### [Directions]
From the data that follows, copy every line holding the string "computer".

*** Opening Supplied data ***

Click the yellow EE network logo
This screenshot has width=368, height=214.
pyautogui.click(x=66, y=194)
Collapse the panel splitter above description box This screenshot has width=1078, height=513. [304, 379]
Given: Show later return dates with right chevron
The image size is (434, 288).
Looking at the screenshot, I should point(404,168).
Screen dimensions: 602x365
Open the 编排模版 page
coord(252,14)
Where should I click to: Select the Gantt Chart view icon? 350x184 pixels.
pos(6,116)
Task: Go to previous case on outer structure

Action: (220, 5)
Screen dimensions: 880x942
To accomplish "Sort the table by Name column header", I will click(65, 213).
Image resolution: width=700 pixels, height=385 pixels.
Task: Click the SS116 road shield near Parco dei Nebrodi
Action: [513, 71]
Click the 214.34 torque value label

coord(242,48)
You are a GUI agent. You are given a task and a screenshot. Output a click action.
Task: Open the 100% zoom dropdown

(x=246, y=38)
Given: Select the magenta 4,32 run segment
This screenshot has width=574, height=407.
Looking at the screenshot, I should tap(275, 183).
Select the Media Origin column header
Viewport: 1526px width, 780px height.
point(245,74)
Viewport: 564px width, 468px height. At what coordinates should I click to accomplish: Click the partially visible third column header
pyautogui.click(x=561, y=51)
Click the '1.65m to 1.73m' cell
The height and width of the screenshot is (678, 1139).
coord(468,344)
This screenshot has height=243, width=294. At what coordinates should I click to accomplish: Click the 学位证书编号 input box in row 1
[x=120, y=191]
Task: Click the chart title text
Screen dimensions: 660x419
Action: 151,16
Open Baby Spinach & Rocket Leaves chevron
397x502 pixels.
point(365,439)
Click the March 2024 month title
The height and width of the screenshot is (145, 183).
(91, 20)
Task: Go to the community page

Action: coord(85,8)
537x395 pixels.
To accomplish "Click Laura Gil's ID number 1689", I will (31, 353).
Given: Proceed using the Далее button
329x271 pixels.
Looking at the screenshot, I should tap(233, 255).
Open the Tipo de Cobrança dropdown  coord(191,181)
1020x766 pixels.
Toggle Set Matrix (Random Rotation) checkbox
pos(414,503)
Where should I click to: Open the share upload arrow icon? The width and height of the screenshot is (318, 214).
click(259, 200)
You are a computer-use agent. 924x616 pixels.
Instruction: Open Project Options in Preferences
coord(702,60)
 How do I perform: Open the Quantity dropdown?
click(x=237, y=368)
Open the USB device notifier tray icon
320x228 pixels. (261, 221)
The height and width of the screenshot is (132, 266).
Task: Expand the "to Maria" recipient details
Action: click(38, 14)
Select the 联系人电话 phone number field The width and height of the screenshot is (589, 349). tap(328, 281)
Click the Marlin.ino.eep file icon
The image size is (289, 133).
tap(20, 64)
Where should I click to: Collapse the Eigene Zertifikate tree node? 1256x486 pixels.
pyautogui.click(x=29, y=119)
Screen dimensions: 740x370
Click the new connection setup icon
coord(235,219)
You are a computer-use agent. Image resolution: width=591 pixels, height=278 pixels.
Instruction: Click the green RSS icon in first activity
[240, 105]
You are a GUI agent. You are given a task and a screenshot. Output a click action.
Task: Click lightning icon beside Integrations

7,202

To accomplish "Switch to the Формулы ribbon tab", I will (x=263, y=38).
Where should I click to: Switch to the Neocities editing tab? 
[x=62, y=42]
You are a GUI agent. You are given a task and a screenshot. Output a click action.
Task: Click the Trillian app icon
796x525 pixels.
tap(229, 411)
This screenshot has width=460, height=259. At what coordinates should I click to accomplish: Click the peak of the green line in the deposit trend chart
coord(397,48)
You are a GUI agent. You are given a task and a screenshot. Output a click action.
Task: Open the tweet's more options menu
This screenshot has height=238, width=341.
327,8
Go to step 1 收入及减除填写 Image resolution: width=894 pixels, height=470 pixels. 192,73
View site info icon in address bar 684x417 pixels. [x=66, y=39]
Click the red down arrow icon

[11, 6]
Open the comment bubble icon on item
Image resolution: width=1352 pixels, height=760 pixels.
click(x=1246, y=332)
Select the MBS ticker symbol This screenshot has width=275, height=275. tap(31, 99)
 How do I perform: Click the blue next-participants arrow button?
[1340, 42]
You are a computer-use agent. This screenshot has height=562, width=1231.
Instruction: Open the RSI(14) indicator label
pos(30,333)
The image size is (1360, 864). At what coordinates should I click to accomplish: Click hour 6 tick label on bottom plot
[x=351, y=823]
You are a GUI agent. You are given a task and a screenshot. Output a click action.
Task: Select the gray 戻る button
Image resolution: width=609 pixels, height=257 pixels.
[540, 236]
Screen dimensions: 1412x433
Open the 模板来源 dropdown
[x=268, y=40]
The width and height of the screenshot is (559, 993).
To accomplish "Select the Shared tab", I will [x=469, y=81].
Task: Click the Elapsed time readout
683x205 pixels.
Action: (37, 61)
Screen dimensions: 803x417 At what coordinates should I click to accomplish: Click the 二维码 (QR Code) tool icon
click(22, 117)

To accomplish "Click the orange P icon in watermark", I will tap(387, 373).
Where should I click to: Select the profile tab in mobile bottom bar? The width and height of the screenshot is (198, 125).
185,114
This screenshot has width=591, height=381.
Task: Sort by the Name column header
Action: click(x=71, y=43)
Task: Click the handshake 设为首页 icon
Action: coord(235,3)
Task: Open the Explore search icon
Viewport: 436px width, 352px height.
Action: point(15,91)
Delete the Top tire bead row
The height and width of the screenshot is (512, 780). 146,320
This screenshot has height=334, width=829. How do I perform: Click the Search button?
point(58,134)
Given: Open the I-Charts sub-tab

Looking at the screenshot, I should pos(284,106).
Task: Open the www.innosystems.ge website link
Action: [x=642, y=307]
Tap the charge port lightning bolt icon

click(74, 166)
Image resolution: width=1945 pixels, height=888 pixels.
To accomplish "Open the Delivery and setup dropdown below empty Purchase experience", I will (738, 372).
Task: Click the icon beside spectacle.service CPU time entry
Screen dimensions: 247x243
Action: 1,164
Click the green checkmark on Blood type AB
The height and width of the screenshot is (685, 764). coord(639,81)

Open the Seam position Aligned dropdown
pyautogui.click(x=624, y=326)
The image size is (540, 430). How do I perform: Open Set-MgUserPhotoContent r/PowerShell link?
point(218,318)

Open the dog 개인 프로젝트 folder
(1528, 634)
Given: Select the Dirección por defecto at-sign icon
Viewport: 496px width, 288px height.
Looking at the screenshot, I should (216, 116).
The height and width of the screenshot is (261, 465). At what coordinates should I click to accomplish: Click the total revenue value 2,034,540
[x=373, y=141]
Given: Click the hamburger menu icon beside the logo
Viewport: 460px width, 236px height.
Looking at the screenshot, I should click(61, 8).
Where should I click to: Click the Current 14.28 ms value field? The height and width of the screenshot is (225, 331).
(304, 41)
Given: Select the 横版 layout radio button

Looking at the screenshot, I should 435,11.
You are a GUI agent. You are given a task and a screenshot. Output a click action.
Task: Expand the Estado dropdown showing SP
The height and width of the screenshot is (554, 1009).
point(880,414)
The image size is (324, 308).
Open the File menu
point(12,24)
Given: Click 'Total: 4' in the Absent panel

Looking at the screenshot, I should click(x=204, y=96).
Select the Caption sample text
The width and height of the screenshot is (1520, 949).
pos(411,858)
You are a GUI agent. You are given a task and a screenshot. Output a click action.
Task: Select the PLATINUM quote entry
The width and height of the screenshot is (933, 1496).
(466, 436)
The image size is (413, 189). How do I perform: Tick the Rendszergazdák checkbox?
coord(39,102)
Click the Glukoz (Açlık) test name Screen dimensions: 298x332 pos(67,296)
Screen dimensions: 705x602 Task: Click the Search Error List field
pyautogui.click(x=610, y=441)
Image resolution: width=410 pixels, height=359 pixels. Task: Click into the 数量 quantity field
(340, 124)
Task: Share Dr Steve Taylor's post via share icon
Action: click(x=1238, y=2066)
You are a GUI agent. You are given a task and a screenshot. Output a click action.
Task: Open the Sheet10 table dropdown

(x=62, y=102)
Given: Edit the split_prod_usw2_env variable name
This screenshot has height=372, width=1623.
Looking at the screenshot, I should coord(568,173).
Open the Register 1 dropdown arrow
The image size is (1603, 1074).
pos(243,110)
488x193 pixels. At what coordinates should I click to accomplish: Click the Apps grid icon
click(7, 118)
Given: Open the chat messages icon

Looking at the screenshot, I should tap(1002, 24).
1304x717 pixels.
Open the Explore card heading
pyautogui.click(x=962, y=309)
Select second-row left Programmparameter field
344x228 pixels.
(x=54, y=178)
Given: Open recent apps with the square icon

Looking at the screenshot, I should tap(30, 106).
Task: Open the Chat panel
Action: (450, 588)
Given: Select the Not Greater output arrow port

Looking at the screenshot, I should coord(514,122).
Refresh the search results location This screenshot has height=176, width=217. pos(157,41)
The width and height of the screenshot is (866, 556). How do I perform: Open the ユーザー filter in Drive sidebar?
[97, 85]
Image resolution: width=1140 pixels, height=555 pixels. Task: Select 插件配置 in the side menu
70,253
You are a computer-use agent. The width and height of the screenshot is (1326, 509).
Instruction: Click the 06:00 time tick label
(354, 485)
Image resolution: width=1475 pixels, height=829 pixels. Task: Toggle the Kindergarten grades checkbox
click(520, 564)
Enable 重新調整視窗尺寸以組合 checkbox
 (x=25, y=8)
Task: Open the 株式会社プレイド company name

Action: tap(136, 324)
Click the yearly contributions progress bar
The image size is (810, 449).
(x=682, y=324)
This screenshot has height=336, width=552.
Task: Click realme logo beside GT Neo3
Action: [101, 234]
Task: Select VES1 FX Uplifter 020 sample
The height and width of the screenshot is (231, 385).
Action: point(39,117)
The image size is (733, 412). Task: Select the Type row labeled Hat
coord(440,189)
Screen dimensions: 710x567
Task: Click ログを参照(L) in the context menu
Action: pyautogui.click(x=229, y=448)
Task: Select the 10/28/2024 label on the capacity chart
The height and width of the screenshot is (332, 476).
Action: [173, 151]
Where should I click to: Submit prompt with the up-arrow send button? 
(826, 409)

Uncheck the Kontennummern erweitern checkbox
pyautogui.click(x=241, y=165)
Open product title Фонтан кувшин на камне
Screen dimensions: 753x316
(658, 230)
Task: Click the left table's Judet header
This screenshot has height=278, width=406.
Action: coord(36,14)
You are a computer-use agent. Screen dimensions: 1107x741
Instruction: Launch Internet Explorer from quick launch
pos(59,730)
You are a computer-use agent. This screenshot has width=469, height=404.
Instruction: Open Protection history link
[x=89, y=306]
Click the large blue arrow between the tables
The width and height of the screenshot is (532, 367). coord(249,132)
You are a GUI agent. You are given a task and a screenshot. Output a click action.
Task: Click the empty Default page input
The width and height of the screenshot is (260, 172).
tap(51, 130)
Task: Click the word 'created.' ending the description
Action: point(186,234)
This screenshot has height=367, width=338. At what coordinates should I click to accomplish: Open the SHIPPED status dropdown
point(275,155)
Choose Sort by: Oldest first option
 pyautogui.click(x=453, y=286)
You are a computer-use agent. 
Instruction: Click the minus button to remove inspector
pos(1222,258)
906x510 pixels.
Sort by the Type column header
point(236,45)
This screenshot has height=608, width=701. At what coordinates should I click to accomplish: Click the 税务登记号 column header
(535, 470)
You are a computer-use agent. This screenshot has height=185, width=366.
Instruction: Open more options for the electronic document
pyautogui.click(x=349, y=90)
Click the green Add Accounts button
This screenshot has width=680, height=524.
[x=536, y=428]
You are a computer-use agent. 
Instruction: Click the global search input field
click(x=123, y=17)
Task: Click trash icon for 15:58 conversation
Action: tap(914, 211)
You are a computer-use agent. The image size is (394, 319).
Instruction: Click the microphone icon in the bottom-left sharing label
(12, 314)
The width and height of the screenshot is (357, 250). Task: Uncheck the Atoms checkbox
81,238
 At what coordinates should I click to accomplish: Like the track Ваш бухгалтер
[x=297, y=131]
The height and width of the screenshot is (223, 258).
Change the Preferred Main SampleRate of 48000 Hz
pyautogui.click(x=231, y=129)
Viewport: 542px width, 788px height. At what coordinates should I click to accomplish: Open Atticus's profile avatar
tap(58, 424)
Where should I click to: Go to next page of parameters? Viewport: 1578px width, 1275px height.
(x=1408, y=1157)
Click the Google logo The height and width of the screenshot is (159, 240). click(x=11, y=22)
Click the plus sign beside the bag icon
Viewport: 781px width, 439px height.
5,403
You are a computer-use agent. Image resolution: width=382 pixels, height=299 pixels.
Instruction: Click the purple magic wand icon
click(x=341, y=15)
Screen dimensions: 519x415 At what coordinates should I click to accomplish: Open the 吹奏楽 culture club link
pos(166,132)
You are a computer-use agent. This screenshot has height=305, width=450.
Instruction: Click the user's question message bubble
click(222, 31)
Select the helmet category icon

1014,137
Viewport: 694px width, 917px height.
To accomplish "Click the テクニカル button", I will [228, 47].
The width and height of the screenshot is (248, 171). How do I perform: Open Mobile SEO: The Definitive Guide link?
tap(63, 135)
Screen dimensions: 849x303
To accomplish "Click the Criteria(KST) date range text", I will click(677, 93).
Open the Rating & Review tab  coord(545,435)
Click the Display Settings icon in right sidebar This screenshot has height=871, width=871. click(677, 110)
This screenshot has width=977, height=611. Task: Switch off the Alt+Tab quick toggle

*** Closing Supplied data ***

### [Problem solution]
You are a computer-use agent. 924x616 pixels.
You are a computer-use agent. Image resolution: width=591 pixels, height=278 pixels.
You are a computer-use agent. This screenshot has height=562, width=1231.
You are a computer-use agent. The width and height of the screenshot is (1326, 509).
You are a computer-use agent. Screen dimensions: 1107x741
You are a computer-use agent. This screenshot has width=469, height=404.
You are a computer-use agent. 
You are a computer-use agent. This screenshot has height=185, width=366.
You are a computer-use agent. 
You are a computer-use agent. The image size is (394, 319).
You are a computer-use agent. Image resolution: width=382 pixels, height=299 pixels.
You are a computer-use agent. This screenshot has height=305, width=450.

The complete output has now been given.